State how many lines in the listing below hold the string "computer"; nothing else is wanted.

:: Information given ::
:::

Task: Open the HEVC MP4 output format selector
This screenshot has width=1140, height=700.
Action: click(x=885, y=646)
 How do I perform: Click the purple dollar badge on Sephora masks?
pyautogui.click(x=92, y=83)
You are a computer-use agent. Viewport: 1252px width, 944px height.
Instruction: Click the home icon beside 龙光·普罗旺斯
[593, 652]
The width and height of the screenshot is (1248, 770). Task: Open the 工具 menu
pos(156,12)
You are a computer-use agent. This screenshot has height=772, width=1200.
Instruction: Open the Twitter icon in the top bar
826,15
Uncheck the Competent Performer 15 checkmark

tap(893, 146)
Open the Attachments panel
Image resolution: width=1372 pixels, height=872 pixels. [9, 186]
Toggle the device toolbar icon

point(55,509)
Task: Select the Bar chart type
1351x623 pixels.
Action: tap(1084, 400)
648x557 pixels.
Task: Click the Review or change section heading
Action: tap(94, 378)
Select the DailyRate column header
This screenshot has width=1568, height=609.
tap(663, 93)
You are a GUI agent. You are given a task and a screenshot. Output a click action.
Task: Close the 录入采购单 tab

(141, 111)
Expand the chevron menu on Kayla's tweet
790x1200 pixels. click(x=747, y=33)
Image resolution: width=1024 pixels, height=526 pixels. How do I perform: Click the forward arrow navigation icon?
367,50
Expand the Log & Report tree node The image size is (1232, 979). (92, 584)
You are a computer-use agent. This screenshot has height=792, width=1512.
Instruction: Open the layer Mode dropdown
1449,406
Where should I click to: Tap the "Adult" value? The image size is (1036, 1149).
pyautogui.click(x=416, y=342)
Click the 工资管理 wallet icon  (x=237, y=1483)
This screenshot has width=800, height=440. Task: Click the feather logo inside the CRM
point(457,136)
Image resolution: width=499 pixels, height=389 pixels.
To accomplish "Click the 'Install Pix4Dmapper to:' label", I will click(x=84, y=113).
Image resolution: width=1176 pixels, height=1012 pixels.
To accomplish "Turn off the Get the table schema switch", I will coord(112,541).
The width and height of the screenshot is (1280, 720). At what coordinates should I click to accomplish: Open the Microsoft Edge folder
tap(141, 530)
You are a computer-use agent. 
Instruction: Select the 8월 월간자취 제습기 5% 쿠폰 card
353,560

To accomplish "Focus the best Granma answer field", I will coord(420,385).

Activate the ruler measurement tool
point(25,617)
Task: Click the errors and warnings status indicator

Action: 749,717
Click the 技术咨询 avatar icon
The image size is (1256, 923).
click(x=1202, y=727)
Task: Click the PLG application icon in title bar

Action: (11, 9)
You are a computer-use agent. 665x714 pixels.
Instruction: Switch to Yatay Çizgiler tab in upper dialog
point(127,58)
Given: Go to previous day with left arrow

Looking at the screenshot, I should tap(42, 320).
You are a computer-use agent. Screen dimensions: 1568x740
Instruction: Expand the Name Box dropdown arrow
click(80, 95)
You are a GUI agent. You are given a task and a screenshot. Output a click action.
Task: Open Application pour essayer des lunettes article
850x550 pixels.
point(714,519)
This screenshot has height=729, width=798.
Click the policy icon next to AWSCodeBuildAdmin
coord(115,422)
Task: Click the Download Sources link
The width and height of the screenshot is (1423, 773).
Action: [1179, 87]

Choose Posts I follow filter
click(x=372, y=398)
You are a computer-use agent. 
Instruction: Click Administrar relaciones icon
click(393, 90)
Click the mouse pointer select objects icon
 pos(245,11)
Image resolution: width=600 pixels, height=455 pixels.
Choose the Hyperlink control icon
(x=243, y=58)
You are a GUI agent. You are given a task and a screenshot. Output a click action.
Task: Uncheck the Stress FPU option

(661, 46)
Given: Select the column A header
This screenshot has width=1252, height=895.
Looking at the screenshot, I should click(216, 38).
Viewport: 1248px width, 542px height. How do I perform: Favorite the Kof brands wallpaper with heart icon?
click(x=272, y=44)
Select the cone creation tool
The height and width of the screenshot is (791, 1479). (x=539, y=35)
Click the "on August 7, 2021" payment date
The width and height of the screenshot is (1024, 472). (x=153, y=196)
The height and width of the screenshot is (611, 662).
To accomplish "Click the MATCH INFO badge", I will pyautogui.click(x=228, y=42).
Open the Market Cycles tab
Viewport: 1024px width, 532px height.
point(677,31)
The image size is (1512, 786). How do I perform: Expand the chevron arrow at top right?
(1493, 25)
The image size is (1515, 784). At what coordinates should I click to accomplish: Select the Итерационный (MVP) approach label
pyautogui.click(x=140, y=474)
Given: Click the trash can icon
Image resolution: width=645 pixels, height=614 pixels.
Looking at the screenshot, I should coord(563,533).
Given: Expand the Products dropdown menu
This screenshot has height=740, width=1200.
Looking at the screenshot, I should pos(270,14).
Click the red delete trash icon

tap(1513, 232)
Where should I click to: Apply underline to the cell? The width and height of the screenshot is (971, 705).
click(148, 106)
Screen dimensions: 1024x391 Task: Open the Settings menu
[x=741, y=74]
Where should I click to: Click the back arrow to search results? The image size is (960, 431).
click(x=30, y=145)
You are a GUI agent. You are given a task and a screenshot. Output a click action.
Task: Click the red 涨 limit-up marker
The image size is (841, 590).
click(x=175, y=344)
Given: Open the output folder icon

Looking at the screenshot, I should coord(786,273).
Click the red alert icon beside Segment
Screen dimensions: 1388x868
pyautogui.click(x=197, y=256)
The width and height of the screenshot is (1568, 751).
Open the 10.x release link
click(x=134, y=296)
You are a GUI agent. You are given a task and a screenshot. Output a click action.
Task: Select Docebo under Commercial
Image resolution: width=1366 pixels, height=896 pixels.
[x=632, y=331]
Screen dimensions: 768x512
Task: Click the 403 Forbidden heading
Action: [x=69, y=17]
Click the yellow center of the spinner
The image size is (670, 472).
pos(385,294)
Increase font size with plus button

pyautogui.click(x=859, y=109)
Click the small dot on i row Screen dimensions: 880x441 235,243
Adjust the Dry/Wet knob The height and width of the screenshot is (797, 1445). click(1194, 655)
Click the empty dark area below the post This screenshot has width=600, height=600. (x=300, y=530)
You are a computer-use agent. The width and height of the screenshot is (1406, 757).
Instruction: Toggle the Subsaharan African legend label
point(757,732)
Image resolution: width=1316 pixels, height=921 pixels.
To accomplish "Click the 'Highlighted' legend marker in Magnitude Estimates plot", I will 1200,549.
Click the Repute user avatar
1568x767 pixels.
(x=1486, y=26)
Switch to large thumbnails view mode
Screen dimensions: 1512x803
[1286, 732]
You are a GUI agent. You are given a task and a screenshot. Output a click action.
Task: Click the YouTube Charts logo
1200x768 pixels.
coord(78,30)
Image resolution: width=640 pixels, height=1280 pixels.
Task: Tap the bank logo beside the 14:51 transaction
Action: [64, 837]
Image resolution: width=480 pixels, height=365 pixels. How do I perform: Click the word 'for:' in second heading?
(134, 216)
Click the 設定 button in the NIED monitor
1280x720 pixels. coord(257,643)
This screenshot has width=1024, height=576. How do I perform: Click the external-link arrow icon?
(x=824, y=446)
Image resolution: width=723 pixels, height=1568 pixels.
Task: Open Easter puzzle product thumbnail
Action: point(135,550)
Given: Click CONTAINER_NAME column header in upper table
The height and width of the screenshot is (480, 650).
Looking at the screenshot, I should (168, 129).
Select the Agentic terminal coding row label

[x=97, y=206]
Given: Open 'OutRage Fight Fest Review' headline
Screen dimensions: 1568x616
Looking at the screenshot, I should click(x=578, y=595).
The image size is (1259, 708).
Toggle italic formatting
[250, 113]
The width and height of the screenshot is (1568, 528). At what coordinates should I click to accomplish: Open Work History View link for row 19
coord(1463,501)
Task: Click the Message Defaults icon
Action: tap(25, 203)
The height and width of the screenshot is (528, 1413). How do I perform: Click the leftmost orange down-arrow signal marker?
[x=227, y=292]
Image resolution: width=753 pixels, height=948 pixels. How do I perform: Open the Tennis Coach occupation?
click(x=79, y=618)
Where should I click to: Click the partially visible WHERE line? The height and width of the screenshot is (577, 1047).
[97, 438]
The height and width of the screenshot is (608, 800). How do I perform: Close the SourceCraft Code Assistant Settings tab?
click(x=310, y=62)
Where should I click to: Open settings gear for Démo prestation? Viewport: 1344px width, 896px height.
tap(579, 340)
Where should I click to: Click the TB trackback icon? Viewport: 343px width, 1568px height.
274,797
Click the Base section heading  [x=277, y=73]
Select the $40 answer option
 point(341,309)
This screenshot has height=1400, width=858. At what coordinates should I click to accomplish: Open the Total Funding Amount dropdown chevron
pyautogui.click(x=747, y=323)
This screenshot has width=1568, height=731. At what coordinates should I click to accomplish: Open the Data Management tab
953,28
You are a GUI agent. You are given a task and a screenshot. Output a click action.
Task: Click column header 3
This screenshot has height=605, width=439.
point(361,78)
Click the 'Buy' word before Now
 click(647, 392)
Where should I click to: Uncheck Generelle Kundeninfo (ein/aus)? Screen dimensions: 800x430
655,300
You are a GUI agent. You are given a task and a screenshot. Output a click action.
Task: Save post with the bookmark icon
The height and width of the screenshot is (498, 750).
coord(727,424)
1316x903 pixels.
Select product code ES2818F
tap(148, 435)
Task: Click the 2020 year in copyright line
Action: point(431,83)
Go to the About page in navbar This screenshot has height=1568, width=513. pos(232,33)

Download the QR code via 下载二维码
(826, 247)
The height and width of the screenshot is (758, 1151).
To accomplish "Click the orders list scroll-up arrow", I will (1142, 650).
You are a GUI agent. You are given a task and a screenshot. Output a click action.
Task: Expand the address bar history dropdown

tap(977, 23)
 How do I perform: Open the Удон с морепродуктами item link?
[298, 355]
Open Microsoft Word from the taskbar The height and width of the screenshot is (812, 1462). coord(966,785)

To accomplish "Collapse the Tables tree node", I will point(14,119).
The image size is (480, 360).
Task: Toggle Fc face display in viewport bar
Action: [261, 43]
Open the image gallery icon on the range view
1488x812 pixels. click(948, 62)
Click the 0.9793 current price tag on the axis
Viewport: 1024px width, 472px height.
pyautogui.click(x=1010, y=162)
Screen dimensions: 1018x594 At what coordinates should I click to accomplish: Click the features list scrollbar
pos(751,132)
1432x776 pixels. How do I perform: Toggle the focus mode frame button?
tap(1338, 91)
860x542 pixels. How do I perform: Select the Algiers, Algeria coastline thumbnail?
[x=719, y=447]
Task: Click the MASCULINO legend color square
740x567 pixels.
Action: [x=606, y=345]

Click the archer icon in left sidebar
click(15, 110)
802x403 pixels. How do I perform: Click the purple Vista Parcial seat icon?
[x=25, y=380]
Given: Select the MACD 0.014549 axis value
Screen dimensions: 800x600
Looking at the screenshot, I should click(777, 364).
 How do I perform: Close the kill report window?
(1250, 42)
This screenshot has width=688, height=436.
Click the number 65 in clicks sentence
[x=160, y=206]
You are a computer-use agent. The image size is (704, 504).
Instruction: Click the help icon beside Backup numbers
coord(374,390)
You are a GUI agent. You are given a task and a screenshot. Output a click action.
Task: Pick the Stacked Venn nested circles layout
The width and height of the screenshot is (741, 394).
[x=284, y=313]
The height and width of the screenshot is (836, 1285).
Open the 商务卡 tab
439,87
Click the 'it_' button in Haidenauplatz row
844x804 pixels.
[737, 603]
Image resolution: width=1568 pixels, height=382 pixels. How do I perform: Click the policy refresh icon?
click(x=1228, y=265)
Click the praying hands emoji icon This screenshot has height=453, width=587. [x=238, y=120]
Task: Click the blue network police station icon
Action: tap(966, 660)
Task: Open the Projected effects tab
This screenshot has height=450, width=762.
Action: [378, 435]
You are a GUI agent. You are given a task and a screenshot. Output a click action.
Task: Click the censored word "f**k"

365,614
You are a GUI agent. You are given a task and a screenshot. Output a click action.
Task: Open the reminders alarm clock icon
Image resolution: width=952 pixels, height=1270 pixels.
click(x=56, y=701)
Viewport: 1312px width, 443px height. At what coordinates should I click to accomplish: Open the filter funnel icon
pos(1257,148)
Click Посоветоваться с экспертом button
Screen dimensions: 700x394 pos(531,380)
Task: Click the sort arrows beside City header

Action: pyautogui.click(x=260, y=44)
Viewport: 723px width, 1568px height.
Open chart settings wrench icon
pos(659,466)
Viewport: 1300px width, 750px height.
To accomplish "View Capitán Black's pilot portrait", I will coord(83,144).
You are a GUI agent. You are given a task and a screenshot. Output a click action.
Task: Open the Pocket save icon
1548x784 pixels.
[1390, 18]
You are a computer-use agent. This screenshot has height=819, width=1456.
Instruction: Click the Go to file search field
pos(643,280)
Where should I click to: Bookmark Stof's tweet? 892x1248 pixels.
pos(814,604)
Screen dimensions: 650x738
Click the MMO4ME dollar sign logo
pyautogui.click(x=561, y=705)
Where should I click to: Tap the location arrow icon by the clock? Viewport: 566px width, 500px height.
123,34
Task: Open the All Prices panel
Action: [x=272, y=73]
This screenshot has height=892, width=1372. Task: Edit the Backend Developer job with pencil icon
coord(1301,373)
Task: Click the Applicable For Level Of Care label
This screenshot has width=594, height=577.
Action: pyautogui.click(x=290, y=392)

:::

:: Expected answer ::
10